#### OBJECTIF A
Mettez sous forme de tableau Markdown tout ce qui va de la ligne des enregistrements contenant « Where should I click to: Open » jusqu'à la fin des enregistrements, en omettant les lignes vides. Le tableau comporte deux colonnes : N° pour le numéro de rang et Ligne pour le texte de la ligne.

I. — Épisodes de l’histoire poétique de Charlemagne qui ne se trouvent pas dans les chansons des autres gestes. — Dans Garin de Montglane, le héros du poëme est mis, dès la fin de ses enfances, en relation avec le grand empereur. Un ange apparaît au père de Garin et lui enjoint d’envoyer son fils à la cour de Charles. Le jeune homme part, armé de la terrible épée Florence. Il trouve le fils de Pépin en lutte avec les fils de la Serve, de la fausse Berte. L’impératrice, femme de Charles, se prend tout aussitôt d’un violent amour pour Garin, qui repousse noblement les avances de cette adultère et lui laisse, comme Joseph, son manteau entre les mains. L’Empereur, qui le croit coupable, entre dans une grande fureur et semble se radoucir un moment pour jouer gravement aux échecs avec celui que la reine a indignement accusé. Mais l’enjeu est formidable : si Garin perd, il aura la tête coupée ; s’il gagne, il sera roi de France. Notre héros, vainqueur, se contente de demander à Charles les fiefs de Montglane et de Montirant, qui sont encore aux mains des Albigeois. Puis il se met en route et marche d’aventure en aventure. Le Roman se termine par le mariage de Garin avec la belle Mabile. (Garin de Montglane est un roman de la décadence qui ne repose sur aucune tradition légendaire.)

Dans Aimeri de Narbonne, Charles revient d’Espagne après Roncevaux. Tout à coup il aperçoit une belle ville dont la situation et la richesse le tentent. C’est Narbonne ; elle est au pouvoir des Sarrasins. « Qui veut prendre Narbonne ? » s’écrie alors le grand empereur. Et il ajoute : « Celui qui s’en rendra maître en sera le gouverneur. » Tous les barons refusent, l’un après l’autre, un honneur si périlleux. « Eh bien ! c’est moi, c’est moi qui le prendrai, » dit Charles. C’est alors qu’Hernault de Beaulande réclame cette gloire pour son jeune fils Aimeri, qui est à peine chevalier. Aimeri prend la ville et en reçoit l’investiture des mains de l’Empereur ravi. Cette Chanson est une de nos meilleures et de nos plus anciennes.

Dans les Enfances Guillaume, on voit le roi de France demander à Aimeri ses quatre fils pour les adouber chevaliers : « Je veux que vous me les ameniez vous-même, » dit Charles. Mais, pendant qu’Aimeri les conduit à l’Empereur, les Sarrasins sont traîtreusement avertis de son absence et en profitent pour assiéger Narbonne. Le duc de Narbonne est lui-même attaqué par sept mille autres païens non loin de Montpellier. C’est dans ce combat que se révèle pour la première fois le courage de Guillaume : il se jette sur les Sarrasins, et délivre son père. Couvert de cette première gloire, il peut se présenter avec quelque fierté devant le grand empereur. Il triomphe, sous les yeux de Charles, d’un champion de Bretagne qui avait déjà abattu quinze chevaliers. Voilà le Roi enchanté de notre jeune héros : il veut sur-le-champ l’adouber. Mais on ne trouve pas d’armes assez fortes pour le nouveau chevalier. Après de longues recherches, on finit par rencontrer une armure qui a été jadis conquise par Alexandre ; la targe n’est rien moins que le présent d’une fée, etc. etc. Guillaume est revêtu de ces merveilleux garnimenz. Mais à peine est-il adoubé qu’un messager arrive : « Narbonne va tomber au pouvoir des Sarrasins. » Guillaume part, traverse la France, arrive à Narbonne, et fait lever le siége.

#### OBJECTIF B
Dans le texte sur l'histoire poétique de Charlemagne, quels fiefs Garin demande-t-il à Charles après sa victoire aux échecs ?

#### ENREGISTREMENTS
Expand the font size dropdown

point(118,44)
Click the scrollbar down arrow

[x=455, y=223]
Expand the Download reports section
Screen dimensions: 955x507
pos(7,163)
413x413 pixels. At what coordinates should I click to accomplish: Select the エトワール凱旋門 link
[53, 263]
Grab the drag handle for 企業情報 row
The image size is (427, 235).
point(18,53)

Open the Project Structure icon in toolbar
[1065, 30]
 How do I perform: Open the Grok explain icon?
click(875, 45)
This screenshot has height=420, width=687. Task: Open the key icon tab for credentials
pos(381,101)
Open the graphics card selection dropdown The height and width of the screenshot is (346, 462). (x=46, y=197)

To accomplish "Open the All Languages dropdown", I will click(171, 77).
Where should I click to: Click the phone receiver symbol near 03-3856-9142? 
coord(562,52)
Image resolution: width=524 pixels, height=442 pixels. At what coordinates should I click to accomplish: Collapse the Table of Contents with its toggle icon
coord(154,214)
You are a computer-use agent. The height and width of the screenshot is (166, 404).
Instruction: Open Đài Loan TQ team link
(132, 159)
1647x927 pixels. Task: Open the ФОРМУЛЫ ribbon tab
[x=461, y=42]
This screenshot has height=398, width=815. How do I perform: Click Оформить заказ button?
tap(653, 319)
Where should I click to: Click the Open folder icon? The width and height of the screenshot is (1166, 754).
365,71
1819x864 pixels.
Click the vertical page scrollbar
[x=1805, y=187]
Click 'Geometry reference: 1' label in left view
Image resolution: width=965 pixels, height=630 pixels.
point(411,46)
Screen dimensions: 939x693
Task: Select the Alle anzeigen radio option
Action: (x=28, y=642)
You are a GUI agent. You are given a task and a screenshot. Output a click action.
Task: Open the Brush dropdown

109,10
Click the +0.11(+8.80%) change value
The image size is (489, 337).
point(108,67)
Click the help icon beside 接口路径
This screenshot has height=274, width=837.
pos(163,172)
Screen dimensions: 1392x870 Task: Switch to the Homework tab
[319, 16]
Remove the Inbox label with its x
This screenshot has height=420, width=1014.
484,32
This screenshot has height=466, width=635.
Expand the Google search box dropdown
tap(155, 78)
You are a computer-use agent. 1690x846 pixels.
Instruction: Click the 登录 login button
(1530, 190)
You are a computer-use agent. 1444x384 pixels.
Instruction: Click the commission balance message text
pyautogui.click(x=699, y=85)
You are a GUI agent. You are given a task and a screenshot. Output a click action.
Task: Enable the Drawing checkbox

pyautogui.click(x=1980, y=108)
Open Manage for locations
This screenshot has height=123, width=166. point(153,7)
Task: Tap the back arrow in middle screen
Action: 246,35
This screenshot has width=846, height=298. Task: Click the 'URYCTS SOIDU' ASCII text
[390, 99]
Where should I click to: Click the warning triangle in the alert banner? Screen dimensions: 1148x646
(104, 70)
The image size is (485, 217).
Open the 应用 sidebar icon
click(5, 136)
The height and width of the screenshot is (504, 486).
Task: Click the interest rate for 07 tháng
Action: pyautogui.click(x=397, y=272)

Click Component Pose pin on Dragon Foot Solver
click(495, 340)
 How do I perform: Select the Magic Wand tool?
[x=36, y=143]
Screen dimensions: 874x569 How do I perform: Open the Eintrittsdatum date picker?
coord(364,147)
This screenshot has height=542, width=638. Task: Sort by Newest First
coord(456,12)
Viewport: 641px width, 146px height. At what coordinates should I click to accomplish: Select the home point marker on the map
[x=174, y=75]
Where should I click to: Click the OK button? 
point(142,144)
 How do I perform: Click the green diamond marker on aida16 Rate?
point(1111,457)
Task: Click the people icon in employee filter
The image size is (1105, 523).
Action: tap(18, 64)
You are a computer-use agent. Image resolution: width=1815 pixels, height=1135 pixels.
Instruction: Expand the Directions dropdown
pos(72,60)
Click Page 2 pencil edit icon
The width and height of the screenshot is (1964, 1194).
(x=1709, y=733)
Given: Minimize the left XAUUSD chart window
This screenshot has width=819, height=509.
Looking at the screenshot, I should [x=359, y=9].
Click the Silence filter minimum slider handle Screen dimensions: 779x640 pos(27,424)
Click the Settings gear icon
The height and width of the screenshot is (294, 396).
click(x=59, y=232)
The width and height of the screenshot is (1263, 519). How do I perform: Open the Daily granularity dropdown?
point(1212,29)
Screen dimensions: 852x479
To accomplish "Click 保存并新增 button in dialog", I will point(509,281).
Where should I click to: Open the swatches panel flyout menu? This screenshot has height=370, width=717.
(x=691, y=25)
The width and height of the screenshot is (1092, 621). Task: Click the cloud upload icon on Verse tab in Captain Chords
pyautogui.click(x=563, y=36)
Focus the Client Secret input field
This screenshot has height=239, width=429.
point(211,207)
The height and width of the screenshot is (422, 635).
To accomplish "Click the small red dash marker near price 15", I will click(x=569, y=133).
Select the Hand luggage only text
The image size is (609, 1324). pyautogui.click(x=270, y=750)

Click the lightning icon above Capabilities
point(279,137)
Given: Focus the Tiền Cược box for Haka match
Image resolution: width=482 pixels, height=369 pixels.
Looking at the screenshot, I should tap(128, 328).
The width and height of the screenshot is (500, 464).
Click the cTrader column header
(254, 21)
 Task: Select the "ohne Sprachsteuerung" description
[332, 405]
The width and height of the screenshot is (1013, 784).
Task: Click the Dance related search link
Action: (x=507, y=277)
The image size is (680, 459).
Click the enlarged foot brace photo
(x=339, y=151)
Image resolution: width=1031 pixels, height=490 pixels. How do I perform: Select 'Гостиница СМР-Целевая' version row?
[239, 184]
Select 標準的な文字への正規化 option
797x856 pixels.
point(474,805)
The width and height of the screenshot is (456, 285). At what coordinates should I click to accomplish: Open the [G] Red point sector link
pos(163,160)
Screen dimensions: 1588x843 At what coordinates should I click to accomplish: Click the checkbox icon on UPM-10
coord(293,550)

#### RÉSULTAT ATTENDU A
| N° | Ligne |
|---|---|
| 1 | Where should I click to: Open the swatches panel flyout menu? This screenshot has height=370, width=717. |
| 2 | (x=691, y=25) |
| 3 | The width and height of the screenshot is (1092, 621). Task: Click the cloud upload icon on Verse tab in Captain Chords |
| 4 | pyautogui.click(x=563, y=36) |
| 5 | Focus the Client Secret input field |
| 6 | This screenshot has height=239, width=429. |
| 7 | point(211,207) |
| 8 | The height and width of the screenshot is (422, 635). |
| 9 | To accomplish "Click the small red dash marker near price 15", I will click(x=569, y=133). |
| 10 | Select the Hand luggage only text |
| 11 | The image size is (609, 1324). pyautogui.click(x=270, y=750) |
| 12 | Click the lightning icon above Capabilities |
| 13 | point(279,137) |
| 14 | Given: Focus the Tiền Cược box for Haka match |
| 15 | Image resolution: width=482 pixels, height=369 pixels. |
| 16 | Looking at the screenshot, I should tap(128, 328). |
| 17 | The width and height of the screenshot is (500, 464). |
| 18 | Click the cTrader column header |
| 19 | (254, 21) |
| 20 |  Task: Select the "ohne Sprachsteuerung" description |
| 21 | [332, 405] |
| 22 | The width and height of the screenshot is (1013, 784). |
| 23 | Task: Click the Dance related search link |
| 24 | Action: (x=507, y=277) |
| 25 | The image size is (680, 459). |
| 26 | Click the enlarged foot brace photo |
| 27 | (x=339, y=151) |
| 28 | Image resolution: width=1031 pixels, height=490 pixels. How do I perform: Select 'Гостиница СМР-Целевая' version row? |
| 29 | [239, 184] |
| 30 | Select 標準的な文字への正規化 option |
| 31 | 797x856 pixels. |
| 32 | point(474,805) |
| 33 | The width and height of the screenshot is (456, 285). At what coordinates should I click to accomplish: Open the [G] Red point sector link |
| 34 | pos(163,160) |
| 35 | Screen dimensions: 1588x843 At what coordinates should I click to accomplish: Click the checkbox icon on UPM-10 |
| 36 | coord(293,550) |

#### RÉSULTAT ATTENDU B
Les fiefs de Montglane et de Montirant.